Lost in Translation

My artwork continues to be a self-portrait, an ongoing narrative that searches for meaning and answers to the forces that have governed my life.

In my current images of myth and reality--on themes of sexuality and spirituality, I examine more fully what it is to be a woman in this world of absolutes and contradictions.
In 1931, I was born to Portuguese Catholic parents in a rural farming community in the San Joaquin Valley of California. Their parents had immigrated to America in the late 1800's from the Islands of Faial, Flores, and Pico, in the Acores. My father was very domineering and my grandmother who in those early years needed her sons to help her on the farm believed that education corrupted the mind. So, as a woman, we never questioned our male authority figures, the church, or it's rules to live by. Also, if you were a woman, heaven help you if you ever discussed the subject of "sex."

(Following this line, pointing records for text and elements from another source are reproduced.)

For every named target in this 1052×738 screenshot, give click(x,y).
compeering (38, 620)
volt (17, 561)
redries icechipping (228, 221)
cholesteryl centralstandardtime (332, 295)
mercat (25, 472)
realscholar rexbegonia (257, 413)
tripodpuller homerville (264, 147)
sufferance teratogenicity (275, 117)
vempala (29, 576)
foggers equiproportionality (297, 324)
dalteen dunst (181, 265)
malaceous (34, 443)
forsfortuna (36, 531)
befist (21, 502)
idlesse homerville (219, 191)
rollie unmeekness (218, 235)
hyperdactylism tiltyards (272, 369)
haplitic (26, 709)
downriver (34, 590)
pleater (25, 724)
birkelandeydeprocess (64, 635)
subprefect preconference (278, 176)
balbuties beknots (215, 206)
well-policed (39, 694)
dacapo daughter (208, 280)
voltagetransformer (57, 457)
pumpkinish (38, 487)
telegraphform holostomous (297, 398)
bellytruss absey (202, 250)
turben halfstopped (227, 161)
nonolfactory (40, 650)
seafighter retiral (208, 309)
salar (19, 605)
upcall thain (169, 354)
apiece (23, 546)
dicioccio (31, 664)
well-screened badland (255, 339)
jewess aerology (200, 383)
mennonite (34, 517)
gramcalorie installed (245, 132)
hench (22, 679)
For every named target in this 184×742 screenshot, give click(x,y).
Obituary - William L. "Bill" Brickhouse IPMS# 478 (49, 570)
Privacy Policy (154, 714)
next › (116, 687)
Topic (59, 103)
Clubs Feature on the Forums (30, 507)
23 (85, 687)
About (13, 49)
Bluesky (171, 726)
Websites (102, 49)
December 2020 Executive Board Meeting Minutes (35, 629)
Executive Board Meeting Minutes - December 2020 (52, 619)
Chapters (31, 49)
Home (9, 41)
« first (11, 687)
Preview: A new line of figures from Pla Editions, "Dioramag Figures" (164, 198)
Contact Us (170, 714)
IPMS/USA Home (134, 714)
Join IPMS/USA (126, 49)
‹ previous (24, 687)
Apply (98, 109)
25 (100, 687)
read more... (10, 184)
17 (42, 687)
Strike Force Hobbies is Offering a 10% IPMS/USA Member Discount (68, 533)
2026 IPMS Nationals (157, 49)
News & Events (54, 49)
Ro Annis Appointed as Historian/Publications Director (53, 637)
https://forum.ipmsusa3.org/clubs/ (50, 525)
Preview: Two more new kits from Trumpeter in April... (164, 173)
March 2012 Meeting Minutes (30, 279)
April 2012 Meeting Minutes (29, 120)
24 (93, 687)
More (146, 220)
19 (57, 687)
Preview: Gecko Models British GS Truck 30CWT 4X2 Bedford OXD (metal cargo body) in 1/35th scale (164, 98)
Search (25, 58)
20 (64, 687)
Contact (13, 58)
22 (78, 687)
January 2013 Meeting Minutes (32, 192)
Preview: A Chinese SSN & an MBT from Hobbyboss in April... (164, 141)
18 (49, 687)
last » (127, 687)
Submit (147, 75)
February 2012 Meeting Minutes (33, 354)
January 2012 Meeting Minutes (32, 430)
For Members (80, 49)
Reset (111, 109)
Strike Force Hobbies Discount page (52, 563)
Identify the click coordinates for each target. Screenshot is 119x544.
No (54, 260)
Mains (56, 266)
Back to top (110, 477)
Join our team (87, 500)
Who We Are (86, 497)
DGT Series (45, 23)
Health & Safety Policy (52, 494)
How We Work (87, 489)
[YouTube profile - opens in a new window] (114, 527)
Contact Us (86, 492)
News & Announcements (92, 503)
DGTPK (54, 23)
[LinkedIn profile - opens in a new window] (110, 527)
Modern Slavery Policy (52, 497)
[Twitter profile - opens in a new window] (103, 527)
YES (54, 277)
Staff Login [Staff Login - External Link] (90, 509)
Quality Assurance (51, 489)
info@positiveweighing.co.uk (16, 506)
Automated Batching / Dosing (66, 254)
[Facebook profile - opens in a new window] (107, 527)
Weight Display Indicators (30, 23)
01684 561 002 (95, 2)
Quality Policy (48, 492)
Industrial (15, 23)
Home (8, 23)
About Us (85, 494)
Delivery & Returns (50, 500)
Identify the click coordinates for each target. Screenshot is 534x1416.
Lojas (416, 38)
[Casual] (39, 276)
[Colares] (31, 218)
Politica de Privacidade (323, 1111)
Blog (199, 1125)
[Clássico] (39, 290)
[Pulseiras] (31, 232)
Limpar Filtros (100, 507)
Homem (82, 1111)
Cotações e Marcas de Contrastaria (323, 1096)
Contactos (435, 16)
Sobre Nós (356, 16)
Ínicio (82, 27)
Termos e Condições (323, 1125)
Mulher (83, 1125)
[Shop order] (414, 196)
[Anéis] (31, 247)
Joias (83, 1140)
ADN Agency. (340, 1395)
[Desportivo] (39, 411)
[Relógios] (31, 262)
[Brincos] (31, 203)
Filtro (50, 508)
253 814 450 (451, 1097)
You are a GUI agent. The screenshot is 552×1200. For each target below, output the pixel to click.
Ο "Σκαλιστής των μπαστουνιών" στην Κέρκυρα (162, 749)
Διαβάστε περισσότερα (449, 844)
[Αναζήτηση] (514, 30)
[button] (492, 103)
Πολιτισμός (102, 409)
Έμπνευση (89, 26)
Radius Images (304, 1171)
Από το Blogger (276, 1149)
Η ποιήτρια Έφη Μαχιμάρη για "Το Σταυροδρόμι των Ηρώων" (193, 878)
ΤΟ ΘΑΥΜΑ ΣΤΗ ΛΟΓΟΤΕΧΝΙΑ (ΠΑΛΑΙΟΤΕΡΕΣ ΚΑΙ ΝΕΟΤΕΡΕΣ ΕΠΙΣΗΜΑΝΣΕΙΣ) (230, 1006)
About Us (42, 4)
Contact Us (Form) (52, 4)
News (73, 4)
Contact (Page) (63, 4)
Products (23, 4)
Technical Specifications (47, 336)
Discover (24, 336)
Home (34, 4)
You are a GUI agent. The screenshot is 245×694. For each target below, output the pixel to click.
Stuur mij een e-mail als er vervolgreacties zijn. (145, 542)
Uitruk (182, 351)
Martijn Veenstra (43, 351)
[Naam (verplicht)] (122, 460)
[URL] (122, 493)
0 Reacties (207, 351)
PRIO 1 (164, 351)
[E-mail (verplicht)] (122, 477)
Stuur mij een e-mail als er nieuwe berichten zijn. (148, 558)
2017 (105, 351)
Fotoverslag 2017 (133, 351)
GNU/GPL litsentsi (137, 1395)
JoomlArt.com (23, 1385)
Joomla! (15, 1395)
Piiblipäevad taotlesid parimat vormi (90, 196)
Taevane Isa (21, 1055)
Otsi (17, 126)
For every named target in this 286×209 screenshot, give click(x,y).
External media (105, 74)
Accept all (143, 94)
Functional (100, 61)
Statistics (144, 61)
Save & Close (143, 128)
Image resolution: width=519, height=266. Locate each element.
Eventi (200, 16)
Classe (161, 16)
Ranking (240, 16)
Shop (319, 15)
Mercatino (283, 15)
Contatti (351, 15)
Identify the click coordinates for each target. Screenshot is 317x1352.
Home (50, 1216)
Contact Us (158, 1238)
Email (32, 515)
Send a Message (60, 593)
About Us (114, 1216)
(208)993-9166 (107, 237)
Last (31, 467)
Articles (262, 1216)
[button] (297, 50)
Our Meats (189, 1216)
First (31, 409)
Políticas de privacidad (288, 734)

Early on I was baptized Catholic, studied Catechism and finally through Holy Communion, and Confirmation became a follower of the Catholic law. In one of my images entitled In the Name of the Father, I try to show that we are all born with a cultural belief system and a pattern of life that is imposed upon us from the very beginning. We are therefore, required to conform. If we don't, there are consequences.
James Joyce in his book, Portrait of the Artist states: "When the soul of a man is born in this country there are nets flung at it to hold it back from flight. You talk to me of nationality, language, and religion. I shall try to fly by those nets."
By the age of 17, conforming to the Old World Traditions, I made the mistake of marrying a very domineering and abusive man. I soon divorced him, but by the age of 39, I had remarried and divorced once again. Finally realizing that I had failed at the first half of my life, I decided to go back to college as I now had two children and needed a good job to support them.
By 1975, I received a Master of Arts Degree from Fresno State University. Becoming an artist and a professor was the final turning point that enabled me to pursue a much happier, creative, and self-fulfilling life. After graduation, I taught at Fresno State University, Fresno City College, College of Sequoias, Corcoran State Prison, and at the Instituto Allende in San Miguel de Allende in Mexico. Finally in 1986, I received a Visiting Artist position with the University of Georgia, in Athens, Georgia. During that time I was also invited to teach for their Studies Abroad Program in Cortona, Italy. As a result I was able to visit Rome, Pompeii, Florence, Ravena, Venice, and London. As an artist, the experiences of traveling in Italy and teaching for the University of Georgia were the most inspirational and transformative years of my life. I was also able to exhibit my artwork in galleries and museums nationally and internationally.
My recent work Lost in Translation was exhibited at the Fresno Arts Museum. Later, I was invited to exhibit the series in Ponta Delgado in the Azores during UMAR's and Portugal's Year of the Woman.
In February of this year I was invited to exhibit the series at the University of Calgary in Canada during their 3-day symposium given by the Department of German, Slavic and East Asian Studies Department. This symposium included scholars and artists in Drama, Literature, Music, and Fine Arts from Universities in Canada, Germany, and Switzerland. The different points of view examined the concept of Tolerance (Inclusion-Exclusion) as it applies to our cultural and religious differences today. As one of the Keynote speakers, I gave a paper entitled: Revisiting Original Sin.
I believe in a personal God. I also respect the gift of life by that force that has brought me here with all the resources I need for my survival and life's journey. What I take issue with are the traditional and misogynist writers of the Jewish, Christian, and Muslim religions who along with very inspiring thoughts have also been responsible for instilling fear and hatred between our cultures and religions. In so doing they have, "demeaned women and condemned them for bringing sin into the world, condemned homosexuality and yet condoned incest, and most but not least, assured their martyrs and heroes a place in heaven when they wage wars and kill innocent people, in the name of their Prophets and Gods."
Hopefully my art work can be one small voice questioning those who continue to believe in the old laws and religious beliefs that continue to punish, condemn, and kill millions of people of all walks of life, because "it's God's will."